**Warning - a rambling that I'm not even sure makes sense!I almost let myself get down this week...almost got off track. Sometimes it's the one extra thing that gets put on your plate that can knock you off balance. It was just an overwhelming week with work and other stuff. My to-do list was a mile long, but as of today, I have it all done with the exception of grocery shopping and mowing. Two things I despise!!! I wish I could just hire a teenager to come mow, but money is too tight right now. That is something I am so tired of worrying about...money. You know, Kevin being gone has really set me back more than I thought. He helped out alot around here. Now, with him gone, I am strapped. It isn't fun. I'm not gonna lie, but it will get better. Unfortunately, I had two really big bills due in the past week and Jax had to go to the vet. Those are paid, so now it's time to play catch-up. So, yep, I almost got down this week.
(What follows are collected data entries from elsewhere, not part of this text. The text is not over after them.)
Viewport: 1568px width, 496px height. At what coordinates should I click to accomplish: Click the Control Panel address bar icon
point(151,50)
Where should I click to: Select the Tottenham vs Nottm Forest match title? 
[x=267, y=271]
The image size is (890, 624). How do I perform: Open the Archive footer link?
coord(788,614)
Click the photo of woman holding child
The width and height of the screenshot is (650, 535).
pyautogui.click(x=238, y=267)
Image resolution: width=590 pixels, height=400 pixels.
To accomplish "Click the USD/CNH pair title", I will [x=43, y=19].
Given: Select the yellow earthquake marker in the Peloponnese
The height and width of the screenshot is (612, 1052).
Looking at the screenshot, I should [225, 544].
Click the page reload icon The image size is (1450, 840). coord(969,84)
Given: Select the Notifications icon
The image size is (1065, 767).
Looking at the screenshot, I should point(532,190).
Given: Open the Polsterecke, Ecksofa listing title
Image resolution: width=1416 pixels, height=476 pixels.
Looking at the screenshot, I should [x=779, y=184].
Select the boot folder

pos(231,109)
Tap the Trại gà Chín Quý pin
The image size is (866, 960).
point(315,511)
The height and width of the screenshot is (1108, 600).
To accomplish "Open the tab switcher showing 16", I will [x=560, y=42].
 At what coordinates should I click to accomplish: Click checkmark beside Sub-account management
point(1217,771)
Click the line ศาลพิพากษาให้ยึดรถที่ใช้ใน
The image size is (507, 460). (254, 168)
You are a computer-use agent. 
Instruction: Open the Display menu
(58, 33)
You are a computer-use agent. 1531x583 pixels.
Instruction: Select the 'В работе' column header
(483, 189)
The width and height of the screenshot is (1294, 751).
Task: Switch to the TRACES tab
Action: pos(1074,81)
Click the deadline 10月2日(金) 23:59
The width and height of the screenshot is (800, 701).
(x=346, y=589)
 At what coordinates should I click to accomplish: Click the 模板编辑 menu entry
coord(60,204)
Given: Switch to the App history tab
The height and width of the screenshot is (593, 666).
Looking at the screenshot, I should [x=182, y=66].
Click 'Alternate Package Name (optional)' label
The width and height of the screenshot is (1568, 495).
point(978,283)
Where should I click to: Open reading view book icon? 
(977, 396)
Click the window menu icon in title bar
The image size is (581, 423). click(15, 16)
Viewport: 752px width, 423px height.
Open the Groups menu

The thoughts on my mind this week have been about where I've been and where I should be going...maybe I am at a crossroads. Remember being younger and having these great plans for your life? I mean, seriously, we all know I didn't PLAN to be 35 without kids, divorced and with a boyfriend in rehab. Who in their 20's would plan that for themselves?? But it is where I am, and mostly I embrace it. I really do try to see the lesson and make myself a better person when things go wrong. I think I am a MUCH better person since my divorce. I am happier and stronger. But this week after paying bills and having no money left over, I asked myself a few times, what the hell happened??? How did I get to this place in my life? 12 years ago at the naive, young age of 23, (just this month too), I was getting married. I still remember that day vividly...so full of hope and dreams. Here is a warning to all you planners out there...we both wanted three boys and the house with the dog, the storybook family life. Not sure what happened there, but then things changed. Then, he didn't want kids. I made peace with it. I even convinced myself I didn't want kids! But, I am getting off track. My point, I guess, is that neither of us planned for things to turn out the way they did. And, after feeling like white trash all week because my boyfriend is in rehab and I am poor. I guess I realized, well, I would rather be happy, poor white trash, then have money and be someone who didn't want to be with me. But, I still want to shake people that I hear making plans for things and talking like there is no question they are going to happen. You don't know what is going to happen tomorrow or next year. Anything can happen...
I had a weak moment or two this week, but I still have my chin up. I am hopeful about the future. I have faith God knows what he is doing with my life. I have my friends close by and am trying to find the joy in my current journey...where ever it takes me!